Timelines often expand when buyers need to validate scenarios such as JML lifecycle flow with audit trail, Adaptive policy decisioning, and Privileged break-glass flow.

Set deadlines backwards from the decision date and leave time for references, legal review, and one more clarification round with finalists.

How do I write an effective RFP for AM vendors?

The best RFPs remove ambiguity by clarifying scope, must-haves, evaluation logic, commercial expectations, and next steps.

A practical weighting split often starts with Single Sign-On (10%), Phishing-Resistant MFA (10%), Adaptive Access (10%), and Lifecycle Automation (10%).

This category already has 16+ curated questions, which should save time and reduce gaps in the requirements section.

Write the RFP around your most important use cases, then show vendors exactly how answers will be compared and scored.

What is the best way to collect Access Management requirements before an RFP?

The cleanest requirement sets come from workshops with the teams that will buy, implement, and use the solution.

For this category, requirements should at least cover Authentication assurance, Lifecycle governance, Integration realism, and Operational resilience.

Classify each requirement as mandatory, important, or optional before the shortlist is finalized so vendors understand what really matters.

What should I know about implementing Access Management solutions?

Implementation risk should be evaluated before selection, not after contract signature.

Typical risks in this category include Identity data quality issues, Legacy integration gaps, and Policy misconfiguration causing access friction.

Your demo process should already test delivery-critical scenarios such as JML lifecycle flow with audit trail, Adaptive policy decisioning, and Privileged break-glass flow.

Before selection closes, ask each finalist for a realistic implementation plan, named responsibilities, and the assumptions behind the timeline.

How should I budget for Access Management vendor selection and implementation?
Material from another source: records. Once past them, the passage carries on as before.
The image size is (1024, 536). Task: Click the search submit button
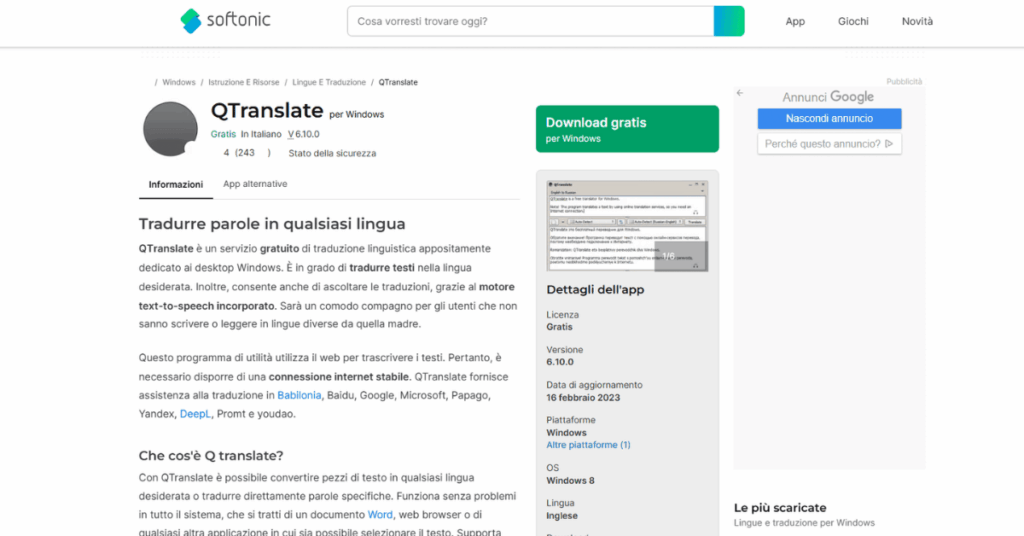729,21
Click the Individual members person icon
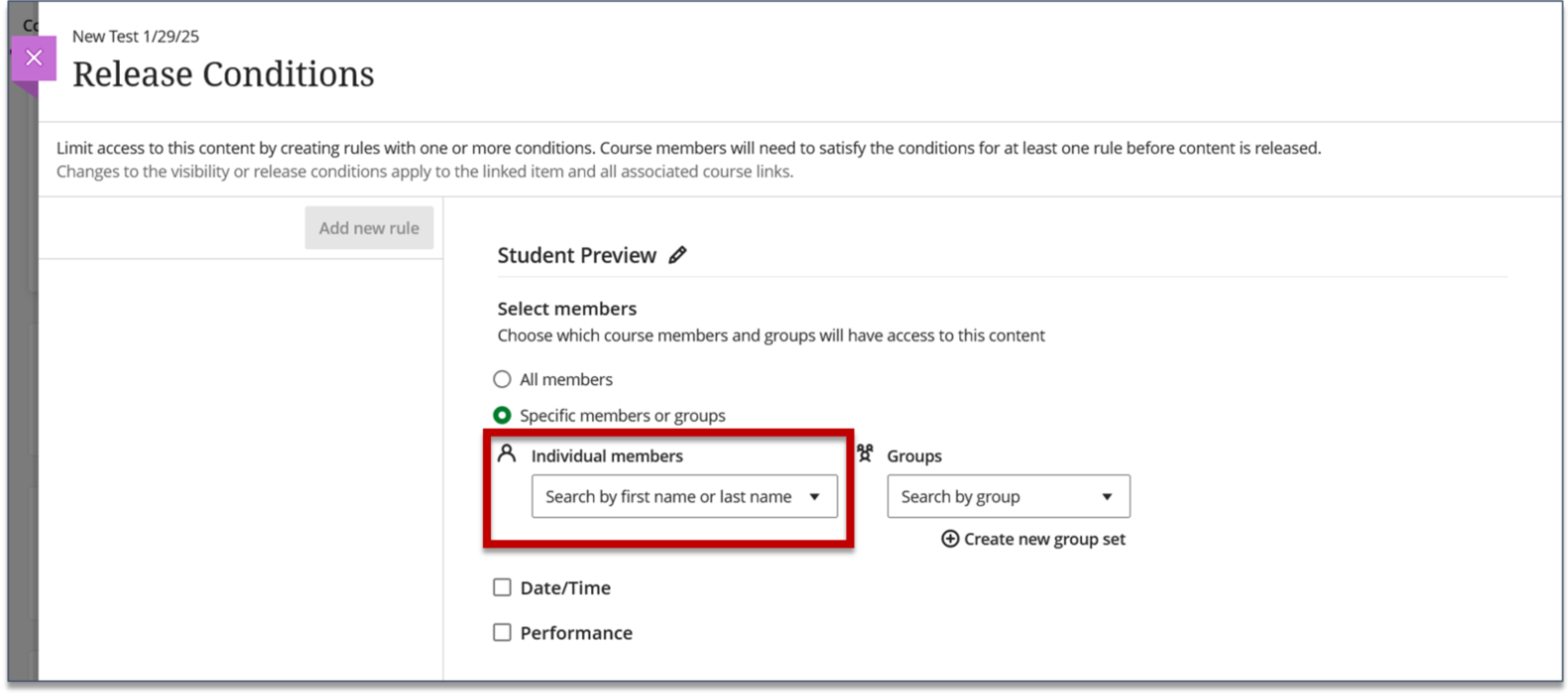The image size is (1568, 695). [x=507, y=454]
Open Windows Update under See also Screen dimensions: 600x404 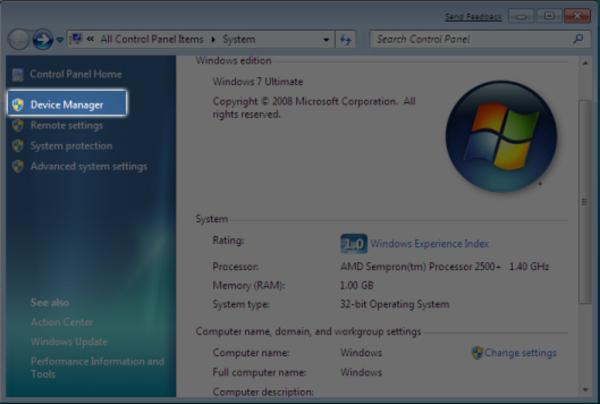(68, 342)
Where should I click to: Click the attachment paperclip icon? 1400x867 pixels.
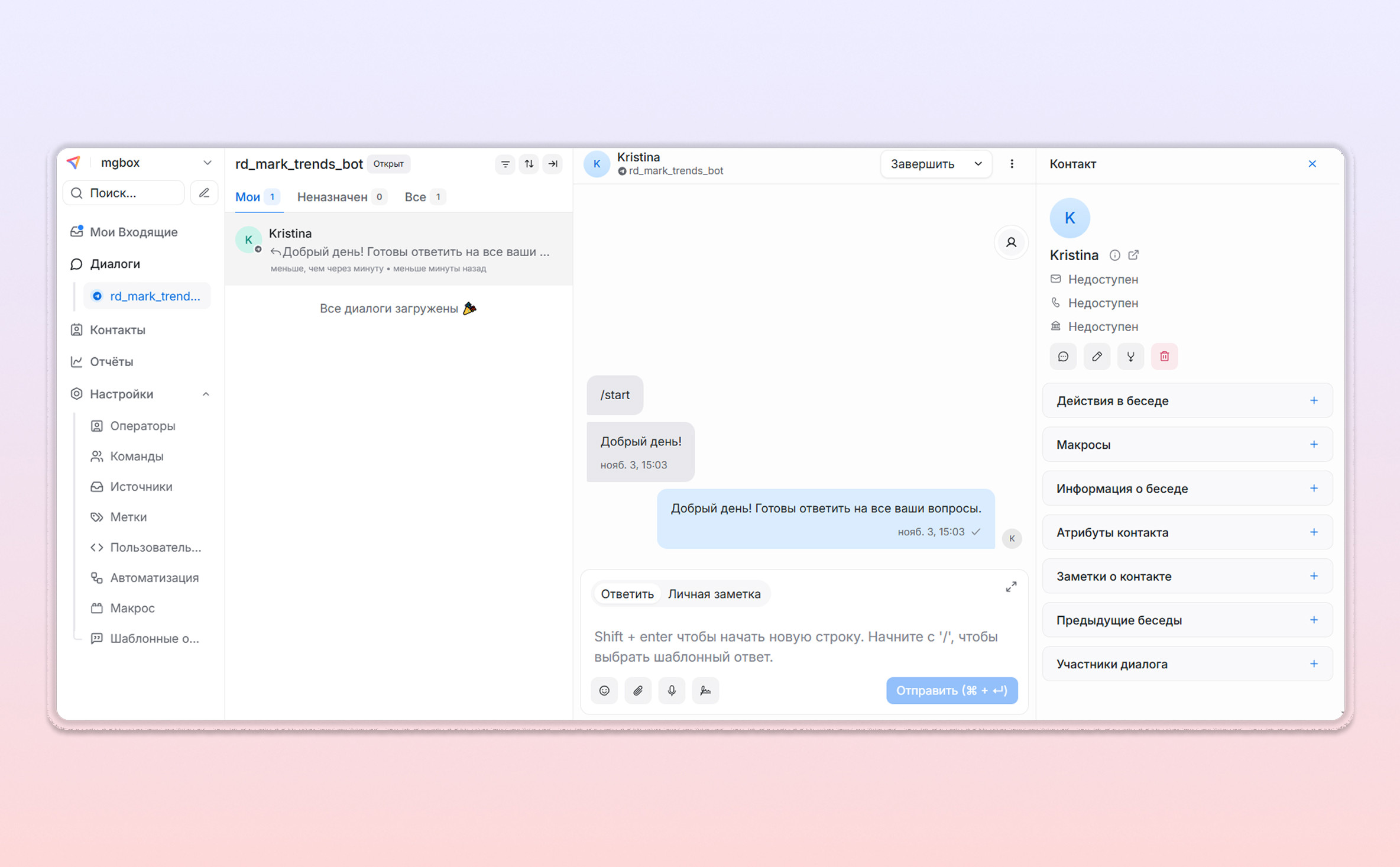point(638,690)
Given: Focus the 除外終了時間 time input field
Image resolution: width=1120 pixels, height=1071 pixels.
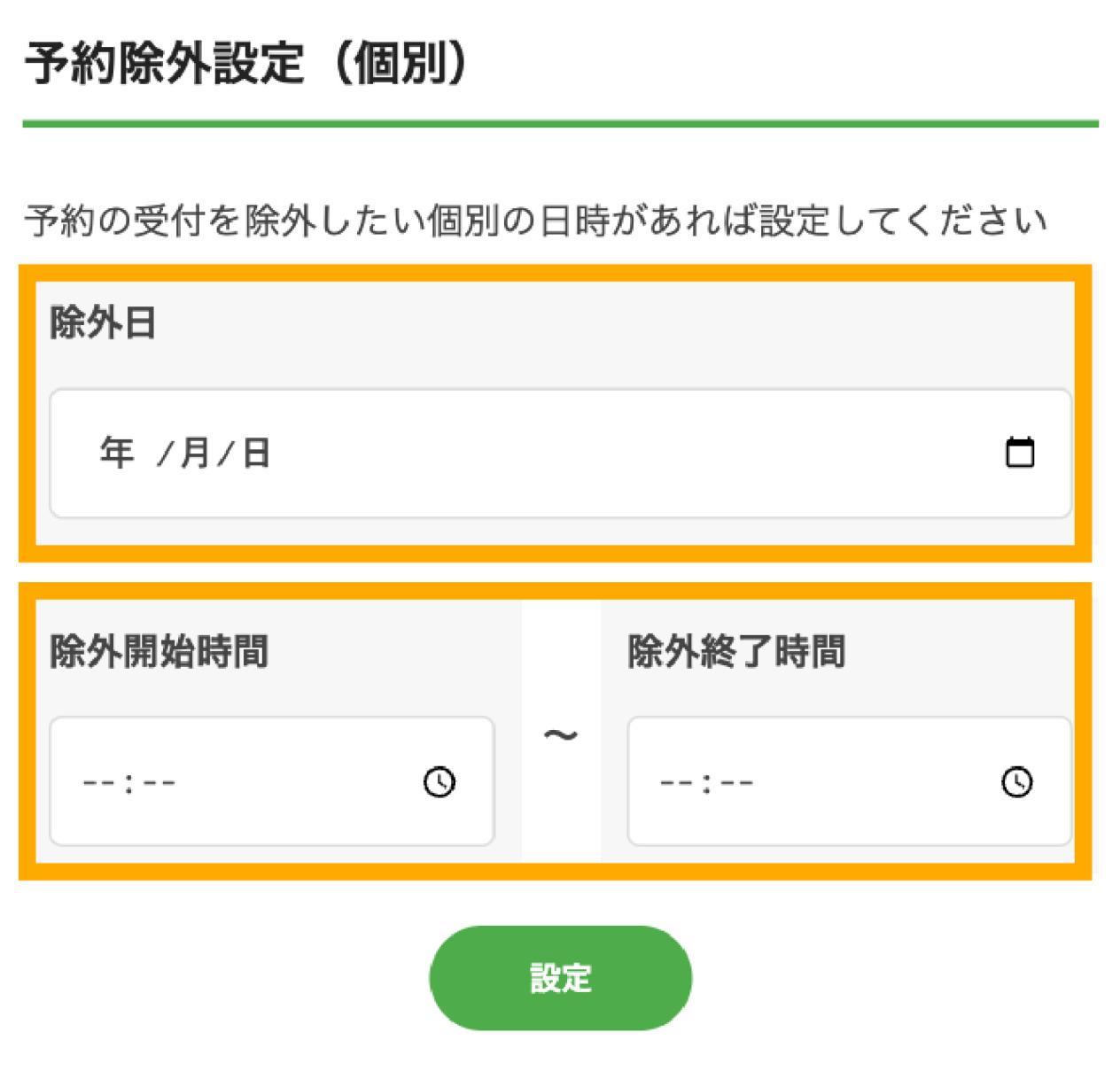Looking at the screenshot, I should point(849,781).
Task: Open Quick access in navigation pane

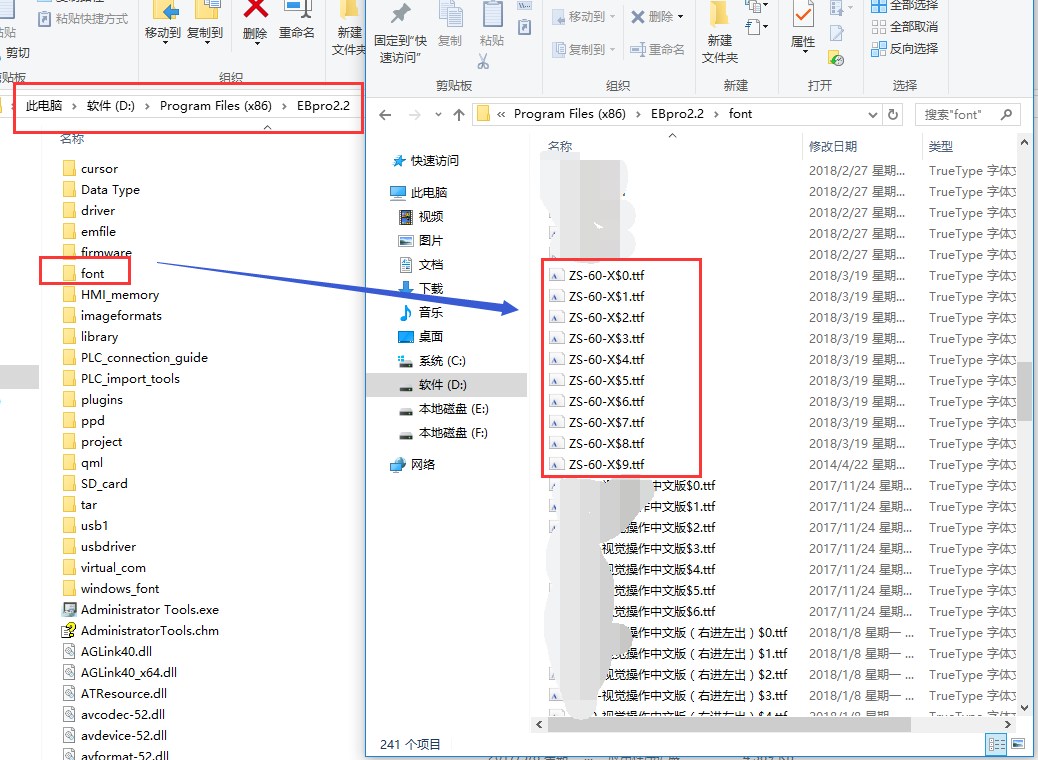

Budget for more than software fees: implementation, integrations, training, support, and internal time often change the real cost picture.

Pricing watchouts in this category often include Module-based uplift, Connector and services costs, and Renewal escalation with scale.

Ask every vendor for a multi-year cost model with assumptions, services, volume triggers, and likely expansion costs spelled out.

What happens after I select a AM vendor?

Selection is only the midpoint: the real work starts with contract alignment, kickoff planning, and rollout readiness.

That is especially important when the category is exposed to risks like Identity data quality issues, Legacy integration gaps, and Policy misconfiguration causing access friction.

Before kickoff, confirm scope, responsibilities, change-management needs, and the measures you will use to judge success after go-live.